Les secteurs automobile et pharmaceutique européens fortement menacés, mais certaines mesures d’atténuation sont en place
Les plus grandes entreprises automobiles et pharmaceutiques européennes réalisent une part importante de leur chiffre d’affaires aux États-Unis, et la valeur de leurs exportations vers ce pays a plus que doublé au cours des dix dernières années.
Toutefois, toutes les voitures vendues par les constructeurs automobiles européens ne sont pas fabriquées en Europe, et de nombreuses entreprises qui produisent également des véhicules aux États-Unis seraient probablement exemptées des droits de douane. Cela limite quelque peu l’impact des droits de douane sur le secteur automobile en général ; néanmoins, les capacités de production aux États-Unis ne sont pas suffisantes pour répondre à l’ensemble de la demande dans le pays, ce qui rend les exportations des usines de l’UE vulnérables aux tensions commerciales.
A court terme, des droits de douane plus élevés auront donc un impact sur la rentabilité des fabricants d'équipements d’origine (OEM), à un moment où la capacité bénéficiaire est déjà sous pression. Dans le secteur des équipementiers haut de gamme, Mercedes-Benz Group MBG (noté “A” par Morningstar DBRS avec une tendance stable) et BMW (notée A (haut) par Morningstar DBRS et bénéficiant d’une tendance stable) disposent d’une forte capacité de production aux États-Unis, tandis que les modèles de plus grande valeur, comme ceux de la filiale AMG de Mercedes, sont principalement produits dans l’UE. Volkswagen VOW3 (notée A (faible) par Morningstar DBRS et bénéficiant d’une tendance stable) est une exception notable, car ni Porsche ni Audi (deux marques de Volkswagen) ne sont produites aux États-Unis.
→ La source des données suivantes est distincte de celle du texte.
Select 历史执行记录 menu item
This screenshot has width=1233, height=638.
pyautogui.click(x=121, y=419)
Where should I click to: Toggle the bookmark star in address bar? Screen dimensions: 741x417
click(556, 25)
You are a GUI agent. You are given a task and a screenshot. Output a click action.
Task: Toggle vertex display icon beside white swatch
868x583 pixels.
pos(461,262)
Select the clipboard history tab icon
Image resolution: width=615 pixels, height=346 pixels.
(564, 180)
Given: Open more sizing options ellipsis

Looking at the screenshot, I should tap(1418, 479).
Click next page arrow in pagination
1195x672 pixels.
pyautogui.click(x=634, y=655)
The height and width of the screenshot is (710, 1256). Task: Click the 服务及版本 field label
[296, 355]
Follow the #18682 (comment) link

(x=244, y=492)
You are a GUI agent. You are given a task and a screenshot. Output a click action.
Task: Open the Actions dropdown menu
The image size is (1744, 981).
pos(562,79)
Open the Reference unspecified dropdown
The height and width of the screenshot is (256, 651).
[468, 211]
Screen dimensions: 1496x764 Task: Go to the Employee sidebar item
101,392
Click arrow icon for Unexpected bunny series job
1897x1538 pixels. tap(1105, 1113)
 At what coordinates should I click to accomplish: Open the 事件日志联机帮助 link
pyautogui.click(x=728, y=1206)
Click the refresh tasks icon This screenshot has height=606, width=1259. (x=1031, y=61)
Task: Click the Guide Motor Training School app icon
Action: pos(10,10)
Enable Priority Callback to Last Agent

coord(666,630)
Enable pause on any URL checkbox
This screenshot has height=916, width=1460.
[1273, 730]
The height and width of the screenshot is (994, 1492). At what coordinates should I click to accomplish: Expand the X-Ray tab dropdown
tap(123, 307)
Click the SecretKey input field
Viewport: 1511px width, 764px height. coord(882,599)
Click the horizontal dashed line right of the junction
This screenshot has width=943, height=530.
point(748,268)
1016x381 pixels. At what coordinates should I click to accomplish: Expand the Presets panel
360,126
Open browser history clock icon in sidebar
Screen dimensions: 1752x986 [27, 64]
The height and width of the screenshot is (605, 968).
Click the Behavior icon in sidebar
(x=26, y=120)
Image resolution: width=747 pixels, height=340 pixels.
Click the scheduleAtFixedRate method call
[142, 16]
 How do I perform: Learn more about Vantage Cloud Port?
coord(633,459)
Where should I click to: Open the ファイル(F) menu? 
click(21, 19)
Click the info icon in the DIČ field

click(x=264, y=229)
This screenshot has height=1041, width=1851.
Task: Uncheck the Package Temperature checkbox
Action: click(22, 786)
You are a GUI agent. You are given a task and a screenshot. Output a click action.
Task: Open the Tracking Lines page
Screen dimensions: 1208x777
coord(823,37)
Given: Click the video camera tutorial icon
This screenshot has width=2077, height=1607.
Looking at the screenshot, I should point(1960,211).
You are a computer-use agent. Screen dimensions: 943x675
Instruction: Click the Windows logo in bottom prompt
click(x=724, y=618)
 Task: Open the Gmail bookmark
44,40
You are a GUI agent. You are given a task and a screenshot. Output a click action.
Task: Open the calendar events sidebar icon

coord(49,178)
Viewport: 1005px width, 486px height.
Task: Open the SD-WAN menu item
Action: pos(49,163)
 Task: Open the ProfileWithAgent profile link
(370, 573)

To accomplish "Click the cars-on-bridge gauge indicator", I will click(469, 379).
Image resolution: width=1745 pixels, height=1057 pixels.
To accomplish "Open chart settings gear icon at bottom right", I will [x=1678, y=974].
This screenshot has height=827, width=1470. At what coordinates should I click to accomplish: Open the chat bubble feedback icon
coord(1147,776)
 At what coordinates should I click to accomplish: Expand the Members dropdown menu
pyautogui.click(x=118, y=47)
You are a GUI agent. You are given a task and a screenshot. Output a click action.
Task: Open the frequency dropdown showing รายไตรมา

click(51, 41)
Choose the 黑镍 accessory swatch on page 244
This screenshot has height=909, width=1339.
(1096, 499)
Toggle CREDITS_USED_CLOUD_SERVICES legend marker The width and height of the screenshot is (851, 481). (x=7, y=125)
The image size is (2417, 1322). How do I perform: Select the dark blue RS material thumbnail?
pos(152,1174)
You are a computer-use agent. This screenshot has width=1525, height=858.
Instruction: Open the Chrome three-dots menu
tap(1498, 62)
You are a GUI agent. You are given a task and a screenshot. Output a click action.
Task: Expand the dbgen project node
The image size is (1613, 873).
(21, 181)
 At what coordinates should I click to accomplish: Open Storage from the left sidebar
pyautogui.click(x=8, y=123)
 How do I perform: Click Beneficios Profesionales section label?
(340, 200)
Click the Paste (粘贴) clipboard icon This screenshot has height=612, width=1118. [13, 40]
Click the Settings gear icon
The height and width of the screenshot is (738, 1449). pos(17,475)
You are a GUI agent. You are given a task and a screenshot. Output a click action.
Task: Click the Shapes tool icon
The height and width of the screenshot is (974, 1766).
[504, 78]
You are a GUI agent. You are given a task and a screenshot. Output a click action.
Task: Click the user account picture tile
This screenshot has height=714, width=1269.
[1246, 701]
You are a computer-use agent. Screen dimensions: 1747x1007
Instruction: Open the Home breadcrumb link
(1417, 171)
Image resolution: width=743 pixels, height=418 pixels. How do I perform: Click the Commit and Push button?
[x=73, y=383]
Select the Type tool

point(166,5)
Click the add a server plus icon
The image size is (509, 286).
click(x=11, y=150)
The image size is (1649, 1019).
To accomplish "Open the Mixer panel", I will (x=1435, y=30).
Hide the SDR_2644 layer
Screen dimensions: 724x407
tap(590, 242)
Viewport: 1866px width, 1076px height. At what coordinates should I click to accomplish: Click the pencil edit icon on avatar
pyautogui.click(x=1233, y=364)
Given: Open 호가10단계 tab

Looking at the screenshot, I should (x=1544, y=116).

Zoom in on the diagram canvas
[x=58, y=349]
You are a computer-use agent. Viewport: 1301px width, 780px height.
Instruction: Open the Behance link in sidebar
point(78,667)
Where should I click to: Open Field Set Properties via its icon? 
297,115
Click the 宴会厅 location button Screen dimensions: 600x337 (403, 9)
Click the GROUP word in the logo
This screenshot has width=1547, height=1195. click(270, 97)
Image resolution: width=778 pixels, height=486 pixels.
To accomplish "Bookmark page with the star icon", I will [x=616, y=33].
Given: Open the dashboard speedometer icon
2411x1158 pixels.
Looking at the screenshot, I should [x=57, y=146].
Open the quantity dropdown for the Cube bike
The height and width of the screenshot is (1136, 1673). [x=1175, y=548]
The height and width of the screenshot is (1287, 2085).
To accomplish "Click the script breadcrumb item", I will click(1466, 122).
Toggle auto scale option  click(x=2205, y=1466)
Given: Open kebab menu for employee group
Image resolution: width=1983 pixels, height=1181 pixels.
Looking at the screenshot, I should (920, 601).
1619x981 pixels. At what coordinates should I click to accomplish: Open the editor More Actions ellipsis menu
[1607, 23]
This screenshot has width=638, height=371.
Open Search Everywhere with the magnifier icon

A moyen terme, cela pourrait entraîner la délocalisation d’une plus grande partie de la production aux Etats-Unis : un changement qui serait probablement coûteux et prendrait des années.
L‘impact à court terme des droits de douane américains sur le secteur pharmaceutique européen serait probablement légèrement différent. En raison de la nature critique du secteur et de l’inélasticité de la demande, l’impact sur le chiffre d’affaires pourrait être relativement faible. En outre, il est possible que les droits de douane imposés par le gouvernement américain viseraient davantage à stopper les importations d’équipements et de consommables médicaux en provenance de Chine que de l’UE, d’autant plus que les importations en provenance de Chine ont considérablement augmenté depuis la pandémie COVID-19. Toutefois, une conclusion similaire peut être tirée pour l’industrie pharmaceutique lorsqu’il s’agit de déplacer la production et les investissements vers les États-Unis au fil du temps. Le secteur pharmaceutique dispose même d’une flexibilité encore plus grande pour décider où investir dans la recherche et le développement, en particulier pour le développement de nouveaux médicaments. Ces droits de douane potentiels, combinés à une réglementation plus favorable aux États-Unis qu’en Europe, pourraient entraîner un transfert des investissements et de la production de l’Europe vers l’Amérique du Nord à l’avenir.